Po zapoznaniu się z wnioskami pokontrolnymi, starosta kutnowski złożył doniesienie do prokuratury w Kutnie i do rzecznika dyscypliny finansów publicznych. Kolejnymi nieprawidłowościami w funkcjonowaniu placówki zdrowia to m.in. potrącanie składek ZUS pracownikom, ale ich nieodprowadzanie, podpisywanie umów z naruszeniem przepisów, wypłacanie w 2006 roku nagród (premii, dodatków) niezgodnych z regulaminem wynagradzania, - Nagrody pieniężne dostawały osoby, które miały podpisaną umowę na zlecenie - mówi starosta Kłopotowski. W kutnowskim szpitalu przydzielane były niektóre stanowiska nie dopasowane do umiejętności, np. technik odzieżowy został zatrudniony na stanowisku zarządzającego płynnością finansową, także wpłacano różne stawki wynagrodzenia dla osób pracujących na tych samych stanowiskach.

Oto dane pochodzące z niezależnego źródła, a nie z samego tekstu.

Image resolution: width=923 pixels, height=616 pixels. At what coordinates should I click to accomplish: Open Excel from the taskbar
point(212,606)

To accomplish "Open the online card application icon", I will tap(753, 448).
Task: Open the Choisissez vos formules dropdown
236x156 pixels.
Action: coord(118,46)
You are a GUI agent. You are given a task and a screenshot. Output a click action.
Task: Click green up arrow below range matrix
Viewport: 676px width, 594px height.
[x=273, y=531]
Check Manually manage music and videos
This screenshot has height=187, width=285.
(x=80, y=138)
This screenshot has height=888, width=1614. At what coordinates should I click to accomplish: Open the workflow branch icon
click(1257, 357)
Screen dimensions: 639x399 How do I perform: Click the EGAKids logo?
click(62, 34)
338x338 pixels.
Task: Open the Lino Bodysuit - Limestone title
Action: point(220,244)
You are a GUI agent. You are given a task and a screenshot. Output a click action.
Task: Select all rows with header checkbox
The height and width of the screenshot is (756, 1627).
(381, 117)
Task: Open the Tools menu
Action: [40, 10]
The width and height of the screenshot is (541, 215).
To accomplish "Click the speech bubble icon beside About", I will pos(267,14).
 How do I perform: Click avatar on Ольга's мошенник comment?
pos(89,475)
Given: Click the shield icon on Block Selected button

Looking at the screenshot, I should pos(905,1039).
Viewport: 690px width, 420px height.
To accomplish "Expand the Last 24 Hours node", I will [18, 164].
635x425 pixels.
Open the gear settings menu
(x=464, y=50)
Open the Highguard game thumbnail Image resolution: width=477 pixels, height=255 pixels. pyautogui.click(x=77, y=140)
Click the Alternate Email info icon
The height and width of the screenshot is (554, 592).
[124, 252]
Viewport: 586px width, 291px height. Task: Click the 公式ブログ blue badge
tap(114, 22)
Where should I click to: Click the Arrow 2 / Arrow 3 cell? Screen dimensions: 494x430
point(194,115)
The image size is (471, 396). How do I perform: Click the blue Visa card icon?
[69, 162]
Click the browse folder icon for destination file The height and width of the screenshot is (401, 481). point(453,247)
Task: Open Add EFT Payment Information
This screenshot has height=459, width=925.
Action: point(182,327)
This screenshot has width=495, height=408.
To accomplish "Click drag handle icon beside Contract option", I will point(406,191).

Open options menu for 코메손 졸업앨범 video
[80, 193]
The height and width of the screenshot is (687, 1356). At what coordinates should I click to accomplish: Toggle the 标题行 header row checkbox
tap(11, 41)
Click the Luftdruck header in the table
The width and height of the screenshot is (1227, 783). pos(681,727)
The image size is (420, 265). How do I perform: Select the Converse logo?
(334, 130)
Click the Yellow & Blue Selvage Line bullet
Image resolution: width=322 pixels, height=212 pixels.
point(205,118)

- Dyrektor Tarka nie poczynił żadnego kroku w kierunku restrukturyzacji i zmniejszenia długu szpitala - mówi starosta. Na konkretne działania kutnowskiej prokuratury w związku z doniesieniem musimy jeszcze poczekać. Teraz oczekujemy zmian na lepsze od nowego dyrektora, który obejmie stanowisko z początkiem czerwca. Jak twierdzi Konrad Kłopotowski za kilka miesięcy możemy spodziewać się rezultatów z pracy Janusza Ratajczyka, - Mam nadzieję, że będzie to odpowiednia osoba na tym stanowisku, jednak wszystko zweryfikuje życie - mówi starosta - Chcę aby nowy dyrektor został przyjęty pozytywnie. Zależy mi na konkretnych wynikach, np. podniesienia jakości świadczonych usług, wprowadzeniu dobrej atmosfery, chcę również, by szpital przestał straszyć brakiem leków.